• The task: Find "Task: Click the next search result arrow" in the data, then restate the line it sits in and every later line word for word, ending with the last line.

Material provided below:

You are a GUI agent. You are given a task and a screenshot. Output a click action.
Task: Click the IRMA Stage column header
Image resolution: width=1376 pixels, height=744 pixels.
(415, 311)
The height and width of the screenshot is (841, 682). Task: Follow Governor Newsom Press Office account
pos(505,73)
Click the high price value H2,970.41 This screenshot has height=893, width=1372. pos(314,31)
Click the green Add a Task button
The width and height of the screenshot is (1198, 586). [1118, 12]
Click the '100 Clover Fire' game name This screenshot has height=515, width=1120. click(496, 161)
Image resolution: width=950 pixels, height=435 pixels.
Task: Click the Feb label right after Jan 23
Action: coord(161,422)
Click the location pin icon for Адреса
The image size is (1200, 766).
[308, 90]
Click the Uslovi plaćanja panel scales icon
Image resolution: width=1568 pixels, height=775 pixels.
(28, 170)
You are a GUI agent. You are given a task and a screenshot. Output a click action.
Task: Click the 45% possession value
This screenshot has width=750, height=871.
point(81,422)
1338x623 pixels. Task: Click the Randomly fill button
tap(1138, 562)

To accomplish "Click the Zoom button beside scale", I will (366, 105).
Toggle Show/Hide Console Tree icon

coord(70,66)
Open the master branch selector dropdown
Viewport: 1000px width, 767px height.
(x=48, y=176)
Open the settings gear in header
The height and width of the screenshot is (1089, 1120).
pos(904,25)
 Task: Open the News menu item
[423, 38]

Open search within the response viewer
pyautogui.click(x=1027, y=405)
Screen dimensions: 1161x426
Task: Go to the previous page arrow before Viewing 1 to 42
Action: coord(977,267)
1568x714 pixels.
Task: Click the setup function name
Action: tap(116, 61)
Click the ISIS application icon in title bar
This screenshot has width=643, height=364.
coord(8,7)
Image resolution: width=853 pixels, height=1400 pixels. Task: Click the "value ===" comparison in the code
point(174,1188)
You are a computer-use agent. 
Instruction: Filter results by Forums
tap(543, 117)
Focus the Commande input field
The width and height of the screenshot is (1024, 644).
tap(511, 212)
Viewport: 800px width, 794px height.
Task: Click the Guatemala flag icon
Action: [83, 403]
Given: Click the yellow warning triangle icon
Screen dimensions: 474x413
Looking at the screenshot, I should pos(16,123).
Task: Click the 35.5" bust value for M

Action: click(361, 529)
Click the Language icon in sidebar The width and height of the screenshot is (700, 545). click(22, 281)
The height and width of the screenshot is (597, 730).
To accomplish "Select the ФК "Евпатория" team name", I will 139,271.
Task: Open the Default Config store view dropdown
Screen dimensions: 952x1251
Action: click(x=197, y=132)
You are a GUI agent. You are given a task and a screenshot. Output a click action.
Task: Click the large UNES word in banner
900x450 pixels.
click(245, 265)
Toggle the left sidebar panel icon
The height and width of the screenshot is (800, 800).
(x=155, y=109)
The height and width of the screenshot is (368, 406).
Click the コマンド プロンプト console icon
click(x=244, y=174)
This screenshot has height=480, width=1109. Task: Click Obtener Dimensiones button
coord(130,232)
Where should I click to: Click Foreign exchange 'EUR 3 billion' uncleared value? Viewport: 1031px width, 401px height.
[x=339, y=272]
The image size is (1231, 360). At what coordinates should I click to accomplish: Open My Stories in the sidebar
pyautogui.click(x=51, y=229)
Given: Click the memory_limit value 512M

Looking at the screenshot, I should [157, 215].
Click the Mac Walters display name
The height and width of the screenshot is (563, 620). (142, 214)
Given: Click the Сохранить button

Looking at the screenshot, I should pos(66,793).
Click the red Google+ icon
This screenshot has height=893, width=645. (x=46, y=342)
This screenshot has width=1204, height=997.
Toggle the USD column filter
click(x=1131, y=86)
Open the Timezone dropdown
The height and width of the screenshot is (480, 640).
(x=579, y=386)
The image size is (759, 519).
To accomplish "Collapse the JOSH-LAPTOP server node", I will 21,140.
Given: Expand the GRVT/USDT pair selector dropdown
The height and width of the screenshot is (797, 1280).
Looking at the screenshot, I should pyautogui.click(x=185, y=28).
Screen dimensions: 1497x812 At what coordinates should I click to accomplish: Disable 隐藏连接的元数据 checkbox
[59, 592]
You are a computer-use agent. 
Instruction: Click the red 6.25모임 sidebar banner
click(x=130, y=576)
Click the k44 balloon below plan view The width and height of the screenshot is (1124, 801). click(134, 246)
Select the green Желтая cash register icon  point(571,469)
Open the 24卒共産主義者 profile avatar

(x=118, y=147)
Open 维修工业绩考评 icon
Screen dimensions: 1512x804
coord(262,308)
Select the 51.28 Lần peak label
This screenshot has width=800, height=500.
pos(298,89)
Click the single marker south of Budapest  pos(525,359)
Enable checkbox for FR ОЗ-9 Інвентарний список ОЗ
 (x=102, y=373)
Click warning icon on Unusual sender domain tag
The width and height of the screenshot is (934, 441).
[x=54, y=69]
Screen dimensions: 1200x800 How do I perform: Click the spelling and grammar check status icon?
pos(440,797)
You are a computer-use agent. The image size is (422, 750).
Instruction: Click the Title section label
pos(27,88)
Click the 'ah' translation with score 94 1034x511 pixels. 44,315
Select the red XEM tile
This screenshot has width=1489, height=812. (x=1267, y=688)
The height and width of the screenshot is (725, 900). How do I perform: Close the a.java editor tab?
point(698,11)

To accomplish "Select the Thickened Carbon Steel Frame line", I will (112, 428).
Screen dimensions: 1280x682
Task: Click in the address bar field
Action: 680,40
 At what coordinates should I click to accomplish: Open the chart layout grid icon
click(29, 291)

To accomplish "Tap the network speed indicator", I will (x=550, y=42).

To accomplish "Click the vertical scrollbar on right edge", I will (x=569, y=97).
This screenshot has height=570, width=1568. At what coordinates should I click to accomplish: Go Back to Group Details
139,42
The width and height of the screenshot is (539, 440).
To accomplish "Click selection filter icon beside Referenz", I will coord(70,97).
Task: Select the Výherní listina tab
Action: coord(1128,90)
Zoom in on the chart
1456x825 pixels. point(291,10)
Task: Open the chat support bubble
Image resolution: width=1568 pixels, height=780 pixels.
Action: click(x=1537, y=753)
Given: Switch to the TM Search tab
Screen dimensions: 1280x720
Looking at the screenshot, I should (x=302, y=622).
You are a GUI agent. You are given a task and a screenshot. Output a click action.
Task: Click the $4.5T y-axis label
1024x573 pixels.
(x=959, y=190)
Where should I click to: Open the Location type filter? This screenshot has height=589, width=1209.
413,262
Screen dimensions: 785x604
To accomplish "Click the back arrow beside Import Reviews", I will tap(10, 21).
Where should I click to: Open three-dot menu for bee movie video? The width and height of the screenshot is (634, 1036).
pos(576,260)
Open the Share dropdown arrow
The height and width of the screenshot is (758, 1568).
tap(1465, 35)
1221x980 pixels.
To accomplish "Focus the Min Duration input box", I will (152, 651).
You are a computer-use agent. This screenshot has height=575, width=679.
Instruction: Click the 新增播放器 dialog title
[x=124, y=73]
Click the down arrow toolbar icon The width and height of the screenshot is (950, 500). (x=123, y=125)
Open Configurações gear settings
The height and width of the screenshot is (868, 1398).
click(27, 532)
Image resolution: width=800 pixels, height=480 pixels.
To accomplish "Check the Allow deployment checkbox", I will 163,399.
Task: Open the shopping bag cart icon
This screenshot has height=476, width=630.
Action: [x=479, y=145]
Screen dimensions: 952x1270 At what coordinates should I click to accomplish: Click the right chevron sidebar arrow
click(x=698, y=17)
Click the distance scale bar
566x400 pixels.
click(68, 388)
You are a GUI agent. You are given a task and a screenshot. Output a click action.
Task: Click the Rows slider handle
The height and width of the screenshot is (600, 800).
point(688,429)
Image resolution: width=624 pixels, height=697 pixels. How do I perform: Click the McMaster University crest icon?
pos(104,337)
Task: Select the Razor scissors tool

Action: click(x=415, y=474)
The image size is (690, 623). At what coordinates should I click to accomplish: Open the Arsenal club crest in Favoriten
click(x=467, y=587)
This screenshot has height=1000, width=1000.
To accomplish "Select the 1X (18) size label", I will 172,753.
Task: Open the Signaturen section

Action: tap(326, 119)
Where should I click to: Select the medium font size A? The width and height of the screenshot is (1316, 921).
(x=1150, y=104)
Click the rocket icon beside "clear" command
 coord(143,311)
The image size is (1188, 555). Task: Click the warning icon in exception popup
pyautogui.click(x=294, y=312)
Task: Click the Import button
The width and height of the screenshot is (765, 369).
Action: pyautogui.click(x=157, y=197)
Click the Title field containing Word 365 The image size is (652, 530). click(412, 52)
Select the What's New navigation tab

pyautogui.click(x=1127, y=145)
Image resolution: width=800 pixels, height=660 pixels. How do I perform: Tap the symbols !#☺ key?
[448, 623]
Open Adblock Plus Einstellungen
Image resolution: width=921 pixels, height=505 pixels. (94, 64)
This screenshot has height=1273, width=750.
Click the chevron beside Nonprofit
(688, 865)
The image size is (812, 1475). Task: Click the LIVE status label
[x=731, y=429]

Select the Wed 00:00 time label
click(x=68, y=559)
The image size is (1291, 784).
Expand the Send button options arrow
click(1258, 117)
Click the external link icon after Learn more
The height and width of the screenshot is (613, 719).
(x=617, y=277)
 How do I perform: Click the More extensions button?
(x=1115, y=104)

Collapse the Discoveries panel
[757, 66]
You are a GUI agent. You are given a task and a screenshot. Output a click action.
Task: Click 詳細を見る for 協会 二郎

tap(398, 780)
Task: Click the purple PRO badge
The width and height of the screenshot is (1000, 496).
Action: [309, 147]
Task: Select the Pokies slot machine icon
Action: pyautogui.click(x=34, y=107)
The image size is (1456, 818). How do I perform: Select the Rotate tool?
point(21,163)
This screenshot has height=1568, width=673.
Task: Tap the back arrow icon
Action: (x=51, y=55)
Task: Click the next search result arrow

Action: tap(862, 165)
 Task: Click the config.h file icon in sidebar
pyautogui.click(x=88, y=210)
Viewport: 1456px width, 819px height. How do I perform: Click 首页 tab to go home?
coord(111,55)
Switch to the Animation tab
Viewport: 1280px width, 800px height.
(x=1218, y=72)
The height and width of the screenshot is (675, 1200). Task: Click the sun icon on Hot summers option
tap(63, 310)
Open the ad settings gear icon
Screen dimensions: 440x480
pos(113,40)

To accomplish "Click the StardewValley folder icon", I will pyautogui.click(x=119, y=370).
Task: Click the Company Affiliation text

End of Material provided.

• Written response:
Task: Click the next search result arrow

Action: tap(862, 165)
 Task: Click the config.h file icon in sidebar
pyautogui.click(x=88, y=210)
Viewport: 1456px width, 819px height. How do I perform: Click 首页 tab to go home?
coord(111,55)
Switch to the Animation tab
Viewport: 1280px width, 800px height.
(x=1218, y=72)
The height and width of the screenshot is (675, 1200). Task: Click the sun icon on Hot summers option
tap(63, 310)
Open the ad settings gear icon
Screen dimensions: 440x480
pos(113,40)

To accomplish "Click the StardewValley folder icon", I will pyautogui.click(x=119, y=370).
Task: Click the Company Affiliation text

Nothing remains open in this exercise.